— WORK INSTRUCTION —
Reproduce word for word the line that contains "Image resolution: width=1204" and each line that follows it, stopping after the final line of the material.

— DATA RECORDS —
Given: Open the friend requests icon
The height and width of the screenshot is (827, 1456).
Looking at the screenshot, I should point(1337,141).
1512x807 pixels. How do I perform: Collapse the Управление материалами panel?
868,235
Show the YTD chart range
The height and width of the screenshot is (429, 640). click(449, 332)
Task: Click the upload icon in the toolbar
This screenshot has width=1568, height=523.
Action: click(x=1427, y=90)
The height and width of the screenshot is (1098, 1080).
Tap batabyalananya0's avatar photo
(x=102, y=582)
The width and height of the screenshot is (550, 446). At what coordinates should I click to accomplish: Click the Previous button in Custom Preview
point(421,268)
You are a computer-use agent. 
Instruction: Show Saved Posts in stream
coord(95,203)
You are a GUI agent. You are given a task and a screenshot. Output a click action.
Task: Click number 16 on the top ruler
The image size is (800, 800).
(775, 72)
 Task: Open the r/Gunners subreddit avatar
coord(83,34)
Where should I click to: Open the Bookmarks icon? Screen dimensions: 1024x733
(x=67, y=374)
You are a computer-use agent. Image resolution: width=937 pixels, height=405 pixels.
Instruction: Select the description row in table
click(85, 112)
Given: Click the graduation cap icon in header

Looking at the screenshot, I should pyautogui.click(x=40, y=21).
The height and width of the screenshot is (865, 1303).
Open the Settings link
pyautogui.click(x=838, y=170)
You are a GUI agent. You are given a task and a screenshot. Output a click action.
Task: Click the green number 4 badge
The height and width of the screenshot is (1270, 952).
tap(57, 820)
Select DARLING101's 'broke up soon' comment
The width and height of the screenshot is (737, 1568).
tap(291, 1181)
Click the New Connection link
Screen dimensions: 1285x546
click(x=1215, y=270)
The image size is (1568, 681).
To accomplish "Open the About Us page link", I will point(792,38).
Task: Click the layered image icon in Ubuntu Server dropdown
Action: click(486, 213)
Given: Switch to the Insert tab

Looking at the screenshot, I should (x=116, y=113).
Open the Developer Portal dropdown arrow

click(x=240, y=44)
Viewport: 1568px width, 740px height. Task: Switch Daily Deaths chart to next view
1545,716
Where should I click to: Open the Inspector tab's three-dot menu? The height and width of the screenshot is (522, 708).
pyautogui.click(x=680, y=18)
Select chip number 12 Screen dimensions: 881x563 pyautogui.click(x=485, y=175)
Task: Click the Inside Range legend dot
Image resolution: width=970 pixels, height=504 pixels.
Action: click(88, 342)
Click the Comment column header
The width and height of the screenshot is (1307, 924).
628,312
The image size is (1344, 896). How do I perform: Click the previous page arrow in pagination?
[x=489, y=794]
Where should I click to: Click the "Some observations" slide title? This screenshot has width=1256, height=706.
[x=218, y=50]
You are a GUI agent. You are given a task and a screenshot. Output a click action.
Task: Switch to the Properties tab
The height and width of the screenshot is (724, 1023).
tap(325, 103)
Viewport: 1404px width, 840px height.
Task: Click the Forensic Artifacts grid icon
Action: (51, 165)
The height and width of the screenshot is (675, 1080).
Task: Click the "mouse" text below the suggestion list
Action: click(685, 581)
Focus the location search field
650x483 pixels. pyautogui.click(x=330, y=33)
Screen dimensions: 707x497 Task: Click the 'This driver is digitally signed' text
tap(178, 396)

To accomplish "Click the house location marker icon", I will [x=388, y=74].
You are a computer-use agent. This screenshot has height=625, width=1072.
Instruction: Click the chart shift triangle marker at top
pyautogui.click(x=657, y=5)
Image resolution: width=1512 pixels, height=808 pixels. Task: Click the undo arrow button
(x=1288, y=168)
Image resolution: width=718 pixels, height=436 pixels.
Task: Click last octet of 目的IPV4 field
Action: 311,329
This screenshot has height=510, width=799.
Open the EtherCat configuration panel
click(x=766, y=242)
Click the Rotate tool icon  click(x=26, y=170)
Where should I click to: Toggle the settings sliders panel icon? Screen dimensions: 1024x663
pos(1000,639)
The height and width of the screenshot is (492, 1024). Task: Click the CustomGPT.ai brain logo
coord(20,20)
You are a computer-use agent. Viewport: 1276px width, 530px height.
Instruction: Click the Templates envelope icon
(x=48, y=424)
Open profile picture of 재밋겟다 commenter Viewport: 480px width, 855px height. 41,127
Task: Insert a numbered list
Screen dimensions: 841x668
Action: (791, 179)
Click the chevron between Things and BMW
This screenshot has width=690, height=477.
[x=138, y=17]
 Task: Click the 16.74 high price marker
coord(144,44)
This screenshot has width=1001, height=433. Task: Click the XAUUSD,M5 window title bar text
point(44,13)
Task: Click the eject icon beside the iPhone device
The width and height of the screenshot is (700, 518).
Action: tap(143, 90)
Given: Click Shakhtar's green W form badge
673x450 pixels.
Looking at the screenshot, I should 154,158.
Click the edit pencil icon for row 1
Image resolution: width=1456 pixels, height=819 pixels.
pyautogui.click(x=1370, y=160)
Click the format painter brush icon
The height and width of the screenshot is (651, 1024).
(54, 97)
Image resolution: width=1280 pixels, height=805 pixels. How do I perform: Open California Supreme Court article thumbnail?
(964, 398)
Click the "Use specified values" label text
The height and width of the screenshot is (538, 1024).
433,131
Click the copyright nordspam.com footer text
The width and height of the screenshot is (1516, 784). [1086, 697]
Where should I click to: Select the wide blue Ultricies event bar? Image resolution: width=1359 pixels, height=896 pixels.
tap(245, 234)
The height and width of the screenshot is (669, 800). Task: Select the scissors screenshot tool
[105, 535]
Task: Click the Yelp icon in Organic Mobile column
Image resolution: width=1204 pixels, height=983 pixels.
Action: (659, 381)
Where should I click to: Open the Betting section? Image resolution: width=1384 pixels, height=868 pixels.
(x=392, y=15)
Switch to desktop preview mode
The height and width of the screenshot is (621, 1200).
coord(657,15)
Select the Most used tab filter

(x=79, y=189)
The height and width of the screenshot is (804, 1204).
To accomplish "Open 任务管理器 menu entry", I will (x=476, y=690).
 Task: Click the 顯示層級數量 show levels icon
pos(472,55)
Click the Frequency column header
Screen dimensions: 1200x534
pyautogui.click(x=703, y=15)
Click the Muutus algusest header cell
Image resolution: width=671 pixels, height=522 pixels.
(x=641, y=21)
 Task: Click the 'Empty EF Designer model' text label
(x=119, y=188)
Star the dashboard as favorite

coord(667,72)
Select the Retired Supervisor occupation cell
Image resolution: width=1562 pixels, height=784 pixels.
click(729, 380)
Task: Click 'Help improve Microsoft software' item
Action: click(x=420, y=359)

— REPLY —
Image resolution: width=1204 pixels, height=983 pixels.
Action: (659, 381)
Where should I click to: Open the Betting section? Image resolution: width=1384 pixels, height=868 pixels.
(x=392, y=15)
Switch to desktop preview mode
The height and width of the screenshot is (621, 1200).
coord(657,15)
Select the Most used tab filter

(x=79, y=189)
The height and width of the screenshot is (804, 1204).
To accomplish "Open 任务管理器 menu entry", I will (x=476, y=690).
 Task: Click the 顯示層級數量 show levels icon
pos(472,55)
Click the Frequency column header
Screen dimensions: 1200x534
pyautogui.click(x=703, y=15)
Click the Muutus algusest header cell
Image resolution: width=671 pixels, height=522 pixels.
(x=641, y=21)
 Task: Click the 'Empty EF Designer model' text label
(x=119, y=188)
Star the dashboard as favorite

coord(667,72)
Select the Retired Supervisor occupation cell
Image resolution: width=1562 pixels, height=784 pixels.
click(729, 380)
Task: Click 'Help improve Microsoft software' item
Action: click(x=420, y=359)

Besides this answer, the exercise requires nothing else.